A Itália se encontra sem técnico após a saída de Gennaro Gattuso, que deixou o cargo dias após a eliminação na repescagem europeia da Copa do Mundo. A rescisão foi confirmada pela Federação Italiana de Futebol (FIGC), que também lida com a renúncia do presidente Gabriele Gravina e a saída de Gianluigi Buffon da função de chefe de delegação.
A seleção, tetracampeã mundial, está fora da Copa pela terceira vez consecutiva. O fracasso ocorreu após um empate em 1 a 1 com a Bósnia-Herzegovina, seguido de uma derrota por 4 a 1 nos pênaltis. A Itália havia aberto o placar, mas uma expulsão complicou a partida, resultando na eliminação.

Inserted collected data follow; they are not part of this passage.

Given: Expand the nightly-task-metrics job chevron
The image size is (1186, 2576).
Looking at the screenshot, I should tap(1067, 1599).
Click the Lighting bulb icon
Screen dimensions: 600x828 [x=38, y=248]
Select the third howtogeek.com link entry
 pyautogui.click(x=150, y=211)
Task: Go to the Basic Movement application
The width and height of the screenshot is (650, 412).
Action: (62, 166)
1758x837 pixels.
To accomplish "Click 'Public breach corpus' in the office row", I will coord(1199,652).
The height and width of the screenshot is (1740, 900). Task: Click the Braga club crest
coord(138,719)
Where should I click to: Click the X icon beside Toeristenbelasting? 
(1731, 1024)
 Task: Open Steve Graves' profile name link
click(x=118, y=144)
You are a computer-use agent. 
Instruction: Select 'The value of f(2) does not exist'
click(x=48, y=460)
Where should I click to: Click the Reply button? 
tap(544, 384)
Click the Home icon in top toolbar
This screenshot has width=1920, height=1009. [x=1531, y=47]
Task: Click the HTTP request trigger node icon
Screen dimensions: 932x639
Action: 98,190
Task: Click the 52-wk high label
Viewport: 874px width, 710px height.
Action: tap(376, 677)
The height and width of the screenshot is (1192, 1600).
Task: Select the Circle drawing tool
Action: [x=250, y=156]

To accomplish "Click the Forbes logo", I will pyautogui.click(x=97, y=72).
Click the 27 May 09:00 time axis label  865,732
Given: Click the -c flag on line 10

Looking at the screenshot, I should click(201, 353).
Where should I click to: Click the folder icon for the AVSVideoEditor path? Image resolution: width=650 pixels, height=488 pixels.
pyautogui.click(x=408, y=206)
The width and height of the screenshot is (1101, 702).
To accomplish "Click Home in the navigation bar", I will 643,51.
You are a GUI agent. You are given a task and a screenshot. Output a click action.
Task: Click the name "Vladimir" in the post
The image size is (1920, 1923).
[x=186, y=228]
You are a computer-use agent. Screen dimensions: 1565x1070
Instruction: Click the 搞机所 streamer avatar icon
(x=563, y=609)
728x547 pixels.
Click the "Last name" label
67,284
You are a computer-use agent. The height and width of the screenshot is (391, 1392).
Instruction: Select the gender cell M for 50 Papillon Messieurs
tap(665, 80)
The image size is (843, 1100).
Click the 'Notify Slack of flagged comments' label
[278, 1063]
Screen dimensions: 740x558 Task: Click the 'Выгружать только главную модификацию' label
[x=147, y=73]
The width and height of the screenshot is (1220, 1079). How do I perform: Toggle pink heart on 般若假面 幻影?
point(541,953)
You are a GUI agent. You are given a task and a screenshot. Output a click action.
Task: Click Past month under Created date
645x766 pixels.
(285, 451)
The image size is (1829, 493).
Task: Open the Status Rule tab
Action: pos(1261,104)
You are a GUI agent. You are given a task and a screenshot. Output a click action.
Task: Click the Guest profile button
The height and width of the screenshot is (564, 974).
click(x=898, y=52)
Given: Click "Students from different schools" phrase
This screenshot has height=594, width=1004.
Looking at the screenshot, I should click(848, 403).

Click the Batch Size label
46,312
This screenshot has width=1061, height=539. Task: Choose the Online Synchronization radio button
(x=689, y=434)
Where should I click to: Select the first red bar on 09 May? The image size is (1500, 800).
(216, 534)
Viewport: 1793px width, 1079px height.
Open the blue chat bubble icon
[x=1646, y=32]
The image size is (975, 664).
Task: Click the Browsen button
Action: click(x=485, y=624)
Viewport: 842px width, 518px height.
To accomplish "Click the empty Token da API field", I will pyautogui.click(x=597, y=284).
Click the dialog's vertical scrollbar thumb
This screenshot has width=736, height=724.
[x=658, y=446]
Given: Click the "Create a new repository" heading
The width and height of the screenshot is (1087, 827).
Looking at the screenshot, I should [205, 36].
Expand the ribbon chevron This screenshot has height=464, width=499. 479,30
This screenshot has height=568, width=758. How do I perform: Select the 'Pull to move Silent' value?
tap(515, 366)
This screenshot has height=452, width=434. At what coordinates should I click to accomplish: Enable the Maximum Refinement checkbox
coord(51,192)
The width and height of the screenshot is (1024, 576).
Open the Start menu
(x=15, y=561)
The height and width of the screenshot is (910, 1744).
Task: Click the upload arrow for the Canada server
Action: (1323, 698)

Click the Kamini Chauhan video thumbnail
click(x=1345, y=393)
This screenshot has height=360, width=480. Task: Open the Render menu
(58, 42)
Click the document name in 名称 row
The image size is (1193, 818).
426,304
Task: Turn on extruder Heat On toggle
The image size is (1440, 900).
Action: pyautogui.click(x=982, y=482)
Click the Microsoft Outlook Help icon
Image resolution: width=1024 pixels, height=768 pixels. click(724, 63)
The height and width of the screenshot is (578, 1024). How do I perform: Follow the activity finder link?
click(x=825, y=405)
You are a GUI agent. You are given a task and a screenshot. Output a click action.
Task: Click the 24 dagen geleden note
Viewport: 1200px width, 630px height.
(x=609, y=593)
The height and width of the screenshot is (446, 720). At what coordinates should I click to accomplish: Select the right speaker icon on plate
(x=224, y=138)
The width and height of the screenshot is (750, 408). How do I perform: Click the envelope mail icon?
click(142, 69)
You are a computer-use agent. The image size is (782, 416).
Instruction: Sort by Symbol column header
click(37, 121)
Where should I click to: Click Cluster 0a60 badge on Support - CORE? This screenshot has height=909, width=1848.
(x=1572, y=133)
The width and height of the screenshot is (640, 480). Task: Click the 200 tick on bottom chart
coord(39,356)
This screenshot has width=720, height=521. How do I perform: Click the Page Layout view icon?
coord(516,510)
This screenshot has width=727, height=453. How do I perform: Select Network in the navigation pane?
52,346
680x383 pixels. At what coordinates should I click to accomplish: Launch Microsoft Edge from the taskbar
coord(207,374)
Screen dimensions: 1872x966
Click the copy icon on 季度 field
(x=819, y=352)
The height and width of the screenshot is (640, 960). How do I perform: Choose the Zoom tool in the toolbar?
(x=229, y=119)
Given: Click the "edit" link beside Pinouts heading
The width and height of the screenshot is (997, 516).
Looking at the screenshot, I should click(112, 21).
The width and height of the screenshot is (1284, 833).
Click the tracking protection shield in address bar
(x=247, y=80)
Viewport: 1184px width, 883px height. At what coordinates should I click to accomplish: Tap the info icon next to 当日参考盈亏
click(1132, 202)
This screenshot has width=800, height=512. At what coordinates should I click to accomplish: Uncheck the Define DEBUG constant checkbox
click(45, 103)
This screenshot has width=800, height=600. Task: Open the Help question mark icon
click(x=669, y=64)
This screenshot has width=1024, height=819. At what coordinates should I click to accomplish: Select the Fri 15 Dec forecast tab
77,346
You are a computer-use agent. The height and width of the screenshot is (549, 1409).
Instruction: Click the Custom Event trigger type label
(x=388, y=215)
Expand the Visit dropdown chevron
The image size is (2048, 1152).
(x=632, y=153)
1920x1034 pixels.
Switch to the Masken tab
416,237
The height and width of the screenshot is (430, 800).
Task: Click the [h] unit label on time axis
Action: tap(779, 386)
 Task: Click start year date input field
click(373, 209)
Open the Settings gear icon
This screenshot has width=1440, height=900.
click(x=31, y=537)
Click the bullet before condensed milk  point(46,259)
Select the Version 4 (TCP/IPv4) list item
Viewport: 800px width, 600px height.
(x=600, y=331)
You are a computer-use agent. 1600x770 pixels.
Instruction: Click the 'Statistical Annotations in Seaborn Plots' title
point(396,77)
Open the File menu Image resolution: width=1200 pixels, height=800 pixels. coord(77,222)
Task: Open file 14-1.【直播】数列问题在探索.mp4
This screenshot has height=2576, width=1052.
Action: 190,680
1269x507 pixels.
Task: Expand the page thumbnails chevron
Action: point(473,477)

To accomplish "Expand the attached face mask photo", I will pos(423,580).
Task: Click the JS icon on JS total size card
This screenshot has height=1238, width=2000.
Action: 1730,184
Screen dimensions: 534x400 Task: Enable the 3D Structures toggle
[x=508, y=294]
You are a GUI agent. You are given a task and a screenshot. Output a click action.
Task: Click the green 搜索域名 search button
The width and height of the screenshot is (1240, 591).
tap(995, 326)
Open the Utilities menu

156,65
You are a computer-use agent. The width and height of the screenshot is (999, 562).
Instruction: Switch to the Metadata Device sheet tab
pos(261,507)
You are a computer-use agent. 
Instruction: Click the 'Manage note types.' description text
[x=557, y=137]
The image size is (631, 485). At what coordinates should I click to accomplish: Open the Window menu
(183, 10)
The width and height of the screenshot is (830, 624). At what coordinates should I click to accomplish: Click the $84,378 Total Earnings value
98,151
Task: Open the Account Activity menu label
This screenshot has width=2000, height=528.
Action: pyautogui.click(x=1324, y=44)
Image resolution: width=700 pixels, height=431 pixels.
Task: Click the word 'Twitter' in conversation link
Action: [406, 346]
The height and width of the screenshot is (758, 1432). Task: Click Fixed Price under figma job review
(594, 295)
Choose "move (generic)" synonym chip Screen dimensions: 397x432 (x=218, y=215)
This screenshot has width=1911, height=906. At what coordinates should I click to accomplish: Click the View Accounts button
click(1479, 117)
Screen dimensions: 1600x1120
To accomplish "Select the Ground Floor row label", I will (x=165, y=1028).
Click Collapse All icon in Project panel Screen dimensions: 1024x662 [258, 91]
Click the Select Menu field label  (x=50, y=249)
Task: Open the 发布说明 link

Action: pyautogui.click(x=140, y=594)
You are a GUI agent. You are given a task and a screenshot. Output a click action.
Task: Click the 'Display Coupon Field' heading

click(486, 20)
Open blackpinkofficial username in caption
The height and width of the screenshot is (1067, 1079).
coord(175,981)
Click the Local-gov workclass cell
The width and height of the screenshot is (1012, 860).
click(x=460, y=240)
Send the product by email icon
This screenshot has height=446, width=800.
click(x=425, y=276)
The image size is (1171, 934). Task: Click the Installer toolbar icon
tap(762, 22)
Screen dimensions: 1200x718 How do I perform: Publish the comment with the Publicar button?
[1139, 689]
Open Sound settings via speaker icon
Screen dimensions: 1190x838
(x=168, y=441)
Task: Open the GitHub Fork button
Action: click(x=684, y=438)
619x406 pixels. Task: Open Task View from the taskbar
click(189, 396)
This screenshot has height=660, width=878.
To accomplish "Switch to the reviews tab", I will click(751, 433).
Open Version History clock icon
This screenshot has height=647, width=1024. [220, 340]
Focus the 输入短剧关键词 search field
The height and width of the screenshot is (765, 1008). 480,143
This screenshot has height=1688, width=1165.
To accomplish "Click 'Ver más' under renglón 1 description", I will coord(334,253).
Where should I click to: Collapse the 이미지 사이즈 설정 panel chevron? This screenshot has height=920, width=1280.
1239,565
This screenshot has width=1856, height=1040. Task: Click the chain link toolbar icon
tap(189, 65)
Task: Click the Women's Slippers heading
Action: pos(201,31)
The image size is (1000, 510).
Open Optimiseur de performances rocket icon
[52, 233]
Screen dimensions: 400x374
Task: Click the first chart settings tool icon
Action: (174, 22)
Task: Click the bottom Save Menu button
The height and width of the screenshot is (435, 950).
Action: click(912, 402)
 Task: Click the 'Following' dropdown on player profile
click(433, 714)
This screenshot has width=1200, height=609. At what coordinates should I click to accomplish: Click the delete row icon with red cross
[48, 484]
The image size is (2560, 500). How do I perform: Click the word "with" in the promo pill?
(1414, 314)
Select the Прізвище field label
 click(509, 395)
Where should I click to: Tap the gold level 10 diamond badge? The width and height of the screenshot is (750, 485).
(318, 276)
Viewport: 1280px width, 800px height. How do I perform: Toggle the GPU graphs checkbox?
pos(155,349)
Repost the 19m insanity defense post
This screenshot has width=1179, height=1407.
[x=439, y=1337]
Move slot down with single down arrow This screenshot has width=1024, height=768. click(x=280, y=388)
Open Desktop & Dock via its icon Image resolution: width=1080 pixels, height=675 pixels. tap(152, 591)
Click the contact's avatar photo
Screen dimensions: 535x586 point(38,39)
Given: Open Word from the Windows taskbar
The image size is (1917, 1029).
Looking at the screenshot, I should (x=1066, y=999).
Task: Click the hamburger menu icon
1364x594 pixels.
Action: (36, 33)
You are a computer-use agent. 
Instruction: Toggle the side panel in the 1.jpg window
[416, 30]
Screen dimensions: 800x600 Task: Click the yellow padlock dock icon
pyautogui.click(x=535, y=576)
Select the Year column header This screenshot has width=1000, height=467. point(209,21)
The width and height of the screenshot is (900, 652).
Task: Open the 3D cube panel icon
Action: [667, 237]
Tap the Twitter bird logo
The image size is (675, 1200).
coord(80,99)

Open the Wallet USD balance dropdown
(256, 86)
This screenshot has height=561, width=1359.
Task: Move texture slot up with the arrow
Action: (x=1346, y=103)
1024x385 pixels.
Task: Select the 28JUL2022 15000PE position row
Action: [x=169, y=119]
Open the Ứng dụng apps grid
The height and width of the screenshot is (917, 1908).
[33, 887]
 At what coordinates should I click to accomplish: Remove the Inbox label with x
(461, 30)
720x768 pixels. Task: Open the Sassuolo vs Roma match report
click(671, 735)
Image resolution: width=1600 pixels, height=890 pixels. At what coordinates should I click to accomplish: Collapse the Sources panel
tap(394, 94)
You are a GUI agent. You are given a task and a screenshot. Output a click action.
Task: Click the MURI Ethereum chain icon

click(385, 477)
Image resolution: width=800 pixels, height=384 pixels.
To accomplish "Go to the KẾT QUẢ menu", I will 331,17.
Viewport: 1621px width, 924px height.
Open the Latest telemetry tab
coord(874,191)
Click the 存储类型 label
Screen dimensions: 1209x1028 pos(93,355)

A crise começou a se desenhar após a Itália ter falhado na fase de grupos, terminando atrás da Noruega no saldo de gols, mesmo com cinco vitórias. A equipe não se classificou para a última Copa do Mundo em 2018 e, desde o título em 2006, seu desempenho em Mundiais caiu drasticamente.
As saídas em série de figuras importantes expõem a pressão sobre a federação, com o ministro do Esporte exigindo mudanças na estrutura do futebol italiano. Gattuso, após a eliminação, decidiu também deixar o cargo, reconhecendo a necessidade de um novo direcionamento para a seleção.